4. He earned a PhD in botany and anatomy
After Daniel had studied business according to his father’s wishes, his father again asked him to study medicine. Daniel agreed to do so on the condition that his dad would teach him mathematics privately. Daniel studied medicine in Basel and 1721, he earned his PhD in botany and anatomy.
Daniel did not have a good relationship with his father because his father was embarrassed when he and Daniel tied for first place at a scientific contest at the University of Paris. Despite, trying very hard to reconcile with his father, his father kept a grudge until the time he passed away.
5. Daniel published his masterpiece Hydrodynamica in 1738
In 1738, Bernoulli published Hydrodynamica. In this treatise, which was far in advance of his time in many ways, is his famous equation governing the flow of fluids in terms of speed, pressure and potential energy, upon which much modern technology is based, especially aerodynamics.
Being interested in practical application as well as in theory, he devised several experiments which demonstrated the effects he predicted.
His reputation was established after Hydrodynamica was published. He put forward what is called Bernoulli’s principle, which states that the pressure in a fluid decreases as its velocity increases.
He also established the basis for the kinetic theory of gases and heat by demonstrating that the impact of molecules on a surface would explain pressure and that assuming the constant, random motion of molecules, pressure and motion increase with temperature.
6. His name is commemorated in Bernoulli’s principle
Daniel Bernoulli’s name is celebrated in the Bernoulli principle, a specific example of the conservation of energy, which describes the mathematics of the mechanism of the basic operation of two important technologies used in the 20th century: the carburettor and the aeroplane wing.
The principle named after Daniel Bernoulli states that an increase in the speed of the fluid occurs simultaneously with a decrease in static pressure or a decrease in the fluid’s potential energy. The phenomenon is usually the reason why aircraft wings provide lift.
7. Daniel was a contemporary and close friend of Leonhard Euler
Euler was a Swiss mathematician, physicist, astronomer, geographer, logician and Engineer who founded the studies of graph theory and topology.
Bernoulli was a close friend of Leonhard Euler. He worked with Euler on elasticity and the development of the Euler-Bernoulli beam equation.
8. He won 10 prizes from the Paris Academy of sciences
Bernoulli won or shared 10 prizes at the Paris Academy of Sciences, a feat equalled by only one other person, his friend and rival Leonhard Euler. The Paris Academy awarded yearly prizes to scientists and inventors in various academic categories.

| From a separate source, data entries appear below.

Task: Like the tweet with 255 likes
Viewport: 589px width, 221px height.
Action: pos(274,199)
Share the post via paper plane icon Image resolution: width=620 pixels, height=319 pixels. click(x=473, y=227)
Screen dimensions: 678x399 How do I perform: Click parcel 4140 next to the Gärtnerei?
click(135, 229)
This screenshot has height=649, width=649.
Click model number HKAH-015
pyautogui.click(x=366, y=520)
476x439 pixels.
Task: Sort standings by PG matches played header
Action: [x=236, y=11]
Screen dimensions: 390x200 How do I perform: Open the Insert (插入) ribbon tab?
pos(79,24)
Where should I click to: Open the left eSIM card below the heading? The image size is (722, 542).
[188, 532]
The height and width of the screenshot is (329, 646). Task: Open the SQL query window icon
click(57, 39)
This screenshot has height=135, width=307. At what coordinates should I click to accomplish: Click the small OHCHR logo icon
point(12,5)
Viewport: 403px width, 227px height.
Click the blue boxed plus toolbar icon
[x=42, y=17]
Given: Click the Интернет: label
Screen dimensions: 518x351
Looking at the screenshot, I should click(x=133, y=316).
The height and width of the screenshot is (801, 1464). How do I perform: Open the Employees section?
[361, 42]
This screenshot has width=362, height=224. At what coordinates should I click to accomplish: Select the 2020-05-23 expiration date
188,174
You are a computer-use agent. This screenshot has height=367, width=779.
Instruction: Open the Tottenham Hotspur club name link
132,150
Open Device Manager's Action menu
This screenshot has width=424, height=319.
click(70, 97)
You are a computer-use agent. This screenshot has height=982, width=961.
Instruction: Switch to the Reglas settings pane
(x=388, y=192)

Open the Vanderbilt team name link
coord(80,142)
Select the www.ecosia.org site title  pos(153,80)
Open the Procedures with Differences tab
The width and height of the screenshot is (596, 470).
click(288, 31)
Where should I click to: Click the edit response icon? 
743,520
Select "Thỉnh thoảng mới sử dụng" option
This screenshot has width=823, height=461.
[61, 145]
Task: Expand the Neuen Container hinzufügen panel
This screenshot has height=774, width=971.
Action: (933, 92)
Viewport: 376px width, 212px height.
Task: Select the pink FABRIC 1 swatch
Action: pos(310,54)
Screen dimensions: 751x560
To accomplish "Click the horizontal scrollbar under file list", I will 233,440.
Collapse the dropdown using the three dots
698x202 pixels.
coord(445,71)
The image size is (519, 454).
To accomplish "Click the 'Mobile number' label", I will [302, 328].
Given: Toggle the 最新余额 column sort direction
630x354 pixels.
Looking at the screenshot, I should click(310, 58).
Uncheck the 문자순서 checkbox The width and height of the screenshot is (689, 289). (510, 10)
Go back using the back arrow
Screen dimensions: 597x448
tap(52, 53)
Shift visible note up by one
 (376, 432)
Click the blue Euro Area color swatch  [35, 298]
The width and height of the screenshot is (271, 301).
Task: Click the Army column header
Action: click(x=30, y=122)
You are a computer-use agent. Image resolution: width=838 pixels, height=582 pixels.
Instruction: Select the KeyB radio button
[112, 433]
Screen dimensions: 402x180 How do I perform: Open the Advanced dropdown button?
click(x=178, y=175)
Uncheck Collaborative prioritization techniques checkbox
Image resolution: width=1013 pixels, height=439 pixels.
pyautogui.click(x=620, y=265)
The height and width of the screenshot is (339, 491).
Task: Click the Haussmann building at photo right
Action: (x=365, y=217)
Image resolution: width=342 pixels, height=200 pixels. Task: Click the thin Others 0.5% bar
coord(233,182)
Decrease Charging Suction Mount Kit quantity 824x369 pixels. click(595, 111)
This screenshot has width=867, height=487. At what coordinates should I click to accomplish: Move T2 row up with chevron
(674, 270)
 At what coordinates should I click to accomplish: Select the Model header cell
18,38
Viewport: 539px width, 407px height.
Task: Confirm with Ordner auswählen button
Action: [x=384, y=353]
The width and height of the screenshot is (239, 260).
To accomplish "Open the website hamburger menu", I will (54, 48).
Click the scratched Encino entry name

Daniel was awarded multiple Paris Academy prizes for his ideas over the years. In 1725, for instance, he won the grand prize for his design of a nautical hourglass that could compensate for the motions of a ship when it was at sea.
9. He lived for his work and never married
He lived for his work, he never married and had no children. He considered marriage when he was younger but the woman in question turned out to be very mean with money, which he found off-putting. Bernoulli respected simplicity of lifestyle and frugality, but not meanness.
In the end, he valued his freedom and a quiet, peaceful, academic way of life too much to marry.
Daniel Bernoulli died aged 82 on March 17, 1782, in his sleep in Basel, Switzerland.
10. Bernoulli was inducted into the Air Hall of Fame
In 2002, Daniel Bernoulli was inducted into the International Air & Space Hall of Fame at the San Diego Air & Space museum. The International Air & Space Hall of Fame is an honour roll for people, groups, organizations or things that have contributed to the advancement of aerospace flight and technology, sponsored by the San Diego Air & Space Museum.
Since its founding in 1963, over 200 individuals have been inducted into the Hall, with new additions inaugurated at an annual gala.